(MATERIAL FOR THE TASK):
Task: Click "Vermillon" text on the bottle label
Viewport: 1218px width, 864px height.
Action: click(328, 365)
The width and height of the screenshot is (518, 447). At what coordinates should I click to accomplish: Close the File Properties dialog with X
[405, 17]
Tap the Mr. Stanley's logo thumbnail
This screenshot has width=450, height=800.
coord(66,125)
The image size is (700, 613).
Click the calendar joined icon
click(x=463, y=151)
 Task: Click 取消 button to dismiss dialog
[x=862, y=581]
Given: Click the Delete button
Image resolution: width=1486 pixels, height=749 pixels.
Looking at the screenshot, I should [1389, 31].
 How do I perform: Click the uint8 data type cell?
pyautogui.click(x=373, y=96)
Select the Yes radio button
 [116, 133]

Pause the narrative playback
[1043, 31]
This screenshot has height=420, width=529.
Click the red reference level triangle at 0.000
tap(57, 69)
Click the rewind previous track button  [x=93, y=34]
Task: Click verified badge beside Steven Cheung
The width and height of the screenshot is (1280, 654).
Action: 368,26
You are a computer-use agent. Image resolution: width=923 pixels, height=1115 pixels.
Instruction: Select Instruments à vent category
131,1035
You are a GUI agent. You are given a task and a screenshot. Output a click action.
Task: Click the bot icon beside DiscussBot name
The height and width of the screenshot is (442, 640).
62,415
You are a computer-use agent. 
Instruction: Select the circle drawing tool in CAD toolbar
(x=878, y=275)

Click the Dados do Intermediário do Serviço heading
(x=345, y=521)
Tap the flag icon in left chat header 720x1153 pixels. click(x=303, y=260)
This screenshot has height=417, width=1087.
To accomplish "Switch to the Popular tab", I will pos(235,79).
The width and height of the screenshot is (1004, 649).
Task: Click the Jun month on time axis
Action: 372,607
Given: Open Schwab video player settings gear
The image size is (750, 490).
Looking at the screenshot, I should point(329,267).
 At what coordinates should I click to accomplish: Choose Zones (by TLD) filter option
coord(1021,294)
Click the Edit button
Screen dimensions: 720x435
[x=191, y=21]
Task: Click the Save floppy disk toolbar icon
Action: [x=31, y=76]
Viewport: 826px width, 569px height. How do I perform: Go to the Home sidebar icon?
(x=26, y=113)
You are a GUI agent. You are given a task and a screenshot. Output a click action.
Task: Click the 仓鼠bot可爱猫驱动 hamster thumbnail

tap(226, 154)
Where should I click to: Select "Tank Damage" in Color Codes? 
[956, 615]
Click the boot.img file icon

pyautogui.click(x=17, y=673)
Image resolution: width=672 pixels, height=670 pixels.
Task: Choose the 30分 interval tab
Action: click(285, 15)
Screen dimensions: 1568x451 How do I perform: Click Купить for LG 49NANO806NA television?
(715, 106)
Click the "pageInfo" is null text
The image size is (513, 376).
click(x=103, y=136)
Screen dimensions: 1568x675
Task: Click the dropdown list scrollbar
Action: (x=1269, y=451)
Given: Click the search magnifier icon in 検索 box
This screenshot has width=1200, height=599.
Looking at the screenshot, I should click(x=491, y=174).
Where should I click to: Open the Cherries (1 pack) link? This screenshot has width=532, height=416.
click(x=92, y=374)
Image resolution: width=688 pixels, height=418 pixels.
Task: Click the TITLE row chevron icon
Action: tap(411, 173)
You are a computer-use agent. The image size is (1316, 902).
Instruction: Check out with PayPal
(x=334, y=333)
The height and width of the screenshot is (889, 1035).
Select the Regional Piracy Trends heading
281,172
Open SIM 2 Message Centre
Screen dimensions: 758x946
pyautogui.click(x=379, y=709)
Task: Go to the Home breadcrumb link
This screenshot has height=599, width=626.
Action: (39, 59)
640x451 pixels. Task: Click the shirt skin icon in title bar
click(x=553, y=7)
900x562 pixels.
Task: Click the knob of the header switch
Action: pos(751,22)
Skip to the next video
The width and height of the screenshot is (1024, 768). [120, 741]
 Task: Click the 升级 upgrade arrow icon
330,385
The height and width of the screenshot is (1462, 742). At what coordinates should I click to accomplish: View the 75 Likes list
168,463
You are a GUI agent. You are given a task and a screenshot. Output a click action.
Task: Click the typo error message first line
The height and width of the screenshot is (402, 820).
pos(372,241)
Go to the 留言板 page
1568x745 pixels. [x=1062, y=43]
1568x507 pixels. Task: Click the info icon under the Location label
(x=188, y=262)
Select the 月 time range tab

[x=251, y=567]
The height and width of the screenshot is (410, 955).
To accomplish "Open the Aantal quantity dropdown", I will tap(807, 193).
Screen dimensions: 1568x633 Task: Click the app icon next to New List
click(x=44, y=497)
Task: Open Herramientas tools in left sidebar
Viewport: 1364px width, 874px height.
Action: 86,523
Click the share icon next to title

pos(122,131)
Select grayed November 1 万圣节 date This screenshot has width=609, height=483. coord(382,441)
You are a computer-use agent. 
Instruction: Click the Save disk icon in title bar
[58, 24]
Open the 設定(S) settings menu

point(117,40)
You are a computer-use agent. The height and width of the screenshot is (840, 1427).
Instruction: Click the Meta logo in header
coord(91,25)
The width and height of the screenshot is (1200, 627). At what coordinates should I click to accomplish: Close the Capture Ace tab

(WORK REQUIRED): Look for the string "computer" in the listing above and copy every line holding it.

(ANSWER TO THE EXERCISE):
You are a computer-use agent. Image resolution: width=923 pixels, height=1115 pixels.
You are a computer-use agent. 
You are a computer-use agent. The image size is (1316, 902).
You are a computer-use agent. 
You are a computer-use agent. The height and width of the screenshot is (840, 1427).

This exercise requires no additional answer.